One of the questions in the first presidential debate was the role of government. Romney explained his view on the role of government using the language of the Declaration of Independence. He spoke of life, liberty and the pursuit of happiness.
“We also believe,” he said, “in maintaining for individuals, the right to pursue their dreams, and not to have government substitute itself for the rights of free individuals. And what we’re seeing right now is, in my view, a trickle-down government approach which has government thinking it can do a better job than free people pursuing their dreams, and it’s not working.”
Romney is correct in asserting that individuals can think, decide and create things better than government can ever do. That is why limited government, inalienable rights and the free market are so valuable to liberty.
But just as liberty can be defined differently, so can the phrase “pursuit of happiness.” The key word in the phrase is “pursuit.” The Constitution set up the environment for the pursuit of happiness to occur because it limits government from interfering in an individual’s life. But happiness is not a guaranteed outcome.
So how does one pursue happiness? Happiness is satisfaction, which is different than contentment. Satisfaction comes from earned success as a result of one’s actions. For example, one is satisfied and happy after hours of studying resulted in earning an A on an exam, rather than just being content with the professor handing out an A.
Happiness can be pursued when inalienable rights are protected and rule of law is established. That should be the extent of government involvement regarding the pursuit of happiness. For example, a basketball game requires referees (rule of law), but the players should be free to reach their potential, each striving for points, cooperating for mutual points, and using their skills.

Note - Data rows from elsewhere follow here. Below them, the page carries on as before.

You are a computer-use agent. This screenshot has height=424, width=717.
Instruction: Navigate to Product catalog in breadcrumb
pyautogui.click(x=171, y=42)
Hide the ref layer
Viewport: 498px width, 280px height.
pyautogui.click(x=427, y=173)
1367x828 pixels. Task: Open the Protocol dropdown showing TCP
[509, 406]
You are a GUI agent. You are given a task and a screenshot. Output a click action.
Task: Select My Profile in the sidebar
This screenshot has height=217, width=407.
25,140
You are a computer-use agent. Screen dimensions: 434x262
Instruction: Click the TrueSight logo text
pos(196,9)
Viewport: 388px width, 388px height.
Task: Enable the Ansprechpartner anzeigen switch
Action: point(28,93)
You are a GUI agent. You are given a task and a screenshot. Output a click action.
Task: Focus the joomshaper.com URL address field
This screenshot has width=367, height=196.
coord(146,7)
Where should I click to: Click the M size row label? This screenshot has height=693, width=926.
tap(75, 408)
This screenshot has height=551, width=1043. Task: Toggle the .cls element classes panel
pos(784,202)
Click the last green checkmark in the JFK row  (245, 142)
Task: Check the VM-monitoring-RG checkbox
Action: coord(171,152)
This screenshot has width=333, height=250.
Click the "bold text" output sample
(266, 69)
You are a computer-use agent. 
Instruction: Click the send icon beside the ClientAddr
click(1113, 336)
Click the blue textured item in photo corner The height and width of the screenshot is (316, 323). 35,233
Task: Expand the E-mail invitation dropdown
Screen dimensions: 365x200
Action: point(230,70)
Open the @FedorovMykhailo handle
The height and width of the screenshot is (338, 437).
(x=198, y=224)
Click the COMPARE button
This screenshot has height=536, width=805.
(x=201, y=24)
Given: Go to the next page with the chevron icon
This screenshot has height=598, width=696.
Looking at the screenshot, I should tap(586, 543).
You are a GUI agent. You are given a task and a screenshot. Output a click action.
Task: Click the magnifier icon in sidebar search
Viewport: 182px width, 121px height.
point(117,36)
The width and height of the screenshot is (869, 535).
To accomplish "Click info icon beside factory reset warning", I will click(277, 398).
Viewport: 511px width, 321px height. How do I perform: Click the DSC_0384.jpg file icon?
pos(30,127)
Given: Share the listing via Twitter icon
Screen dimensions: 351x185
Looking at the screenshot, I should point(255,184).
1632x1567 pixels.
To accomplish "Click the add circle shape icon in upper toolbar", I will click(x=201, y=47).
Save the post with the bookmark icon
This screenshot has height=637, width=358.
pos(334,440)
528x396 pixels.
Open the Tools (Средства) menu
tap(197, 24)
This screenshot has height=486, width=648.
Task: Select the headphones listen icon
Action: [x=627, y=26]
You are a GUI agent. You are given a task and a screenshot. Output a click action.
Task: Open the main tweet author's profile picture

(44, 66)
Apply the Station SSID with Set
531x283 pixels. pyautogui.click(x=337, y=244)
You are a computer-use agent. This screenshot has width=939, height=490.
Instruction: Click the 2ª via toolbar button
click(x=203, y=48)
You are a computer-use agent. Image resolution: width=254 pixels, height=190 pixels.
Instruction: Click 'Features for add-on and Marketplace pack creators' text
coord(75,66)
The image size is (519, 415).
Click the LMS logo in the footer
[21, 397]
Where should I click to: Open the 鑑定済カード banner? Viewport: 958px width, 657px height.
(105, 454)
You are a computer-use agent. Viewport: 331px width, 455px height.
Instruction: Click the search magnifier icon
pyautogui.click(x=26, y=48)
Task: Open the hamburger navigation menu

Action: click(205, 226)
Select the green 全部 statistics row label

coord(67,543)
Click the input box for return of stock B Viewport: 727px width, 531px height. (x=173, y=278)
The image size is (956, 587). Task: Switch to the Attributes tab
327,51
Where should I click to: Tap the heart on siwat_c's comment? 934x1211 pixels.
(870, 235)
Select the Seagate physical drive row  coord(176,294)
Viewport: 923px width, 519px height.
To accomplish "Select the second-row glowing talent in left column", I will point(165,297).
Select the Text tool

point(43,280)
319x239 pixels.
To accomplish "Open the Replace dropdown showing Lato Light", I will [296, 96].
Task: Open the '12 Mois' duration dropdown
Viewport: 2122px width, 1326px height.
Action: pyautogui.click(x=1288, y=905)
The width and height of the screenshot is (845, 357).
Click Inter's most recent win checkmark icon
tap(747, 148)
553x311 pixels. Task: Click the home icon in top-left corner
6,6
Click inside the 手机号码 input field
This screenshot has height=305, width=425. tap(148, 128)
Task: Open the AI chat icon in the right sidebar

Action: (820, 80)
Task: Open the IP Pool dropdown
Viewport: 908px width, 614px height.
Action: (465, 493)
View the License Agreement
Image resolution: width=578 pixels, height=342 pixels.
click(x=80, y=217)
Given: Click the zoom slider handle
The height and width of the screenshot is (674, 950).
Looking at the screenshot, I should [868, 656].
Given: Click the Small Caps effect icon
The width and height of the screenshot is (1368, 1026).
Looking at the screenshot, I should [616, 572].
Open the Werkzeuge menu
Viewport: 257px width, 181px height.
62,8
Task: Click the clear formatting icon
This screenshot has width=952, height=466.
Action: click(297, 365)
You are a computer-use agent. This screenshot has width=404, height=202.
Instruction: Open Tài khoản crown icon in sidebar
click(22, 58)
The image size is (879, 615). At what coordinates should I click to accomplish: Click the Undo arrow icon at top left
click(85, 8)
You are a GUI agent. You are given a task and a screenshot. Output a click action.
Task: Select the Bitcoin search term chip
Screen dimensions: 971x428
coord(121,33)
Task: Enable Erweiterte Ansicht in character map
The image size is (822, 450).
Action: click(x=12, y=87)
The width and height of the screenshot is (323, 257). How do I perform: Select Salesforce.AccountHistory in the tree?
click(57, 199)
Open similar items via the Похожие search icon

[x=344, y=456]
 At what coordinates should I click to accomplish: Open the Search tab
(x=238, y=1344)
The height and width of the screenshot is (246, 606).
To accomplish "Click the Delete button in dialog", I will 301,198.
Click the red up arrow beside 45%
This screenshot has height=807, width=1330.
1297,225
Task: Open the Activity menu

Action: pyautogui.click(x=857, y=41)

Nothing is worse than when a player’s skills are not being utilized. And no win is truly satisfactory if the referee colludes and favors one player or team over another. And certainly it would be ridiculous to make tall people play on their knees or to redistribute points in order to equalize outcomes. No one would keep playing.
Our generation is going to have a difficult time with our pursuit of happiness. The anemic economy staggers along under a veil of uncertainty, fear and strain as the government continues to interfere in it. If we can find a job, it may not be one in our field of study, and our skills may not be utilized. We may be content with a source of income, but not happy or satisfied with our work.
It has been said that our future has been “mortgaged” as the government continues to spend money it does not have. But what does that mean? How does our national debt affect us?
When it comes to dealing with our national debt, the government has four options. It can raise taxes, borrow and print money, cut spending or grow the economy to increase tax revenue. Currently, the government is borrowing and thus printing money, which devalues the dollar, and threatening to raise taxes, which would hurt economic growth.
“More money,” Economist Lawrence Kudlow writes in The Investor’s Business Daily, “doesn’t necessarily mean more growth. More Fed-money won’t increase the rewards for risk, entrepreneurship, business hiring, and hard work. Keeping more of what you earn after-tax is the true spark of economic growth. Not the Fed. […] So at the end of the day, Obama’s economic program of tax, spend and regulate has been a dismal failure.”
Four more years of ‘Obamanomics’ will affect our generation’s pursuit of happiness as it consigns us to a future of declining incomes and rising living costs. But this bleak future does not have to be. It is not too late to change our direction in regards to reducing our national debt. There is a path for a real economic recovery. As Romney plans to do, we need to grow the economy and cut spending, ensuring future wealth creation and the pursuit of happiness for our generation.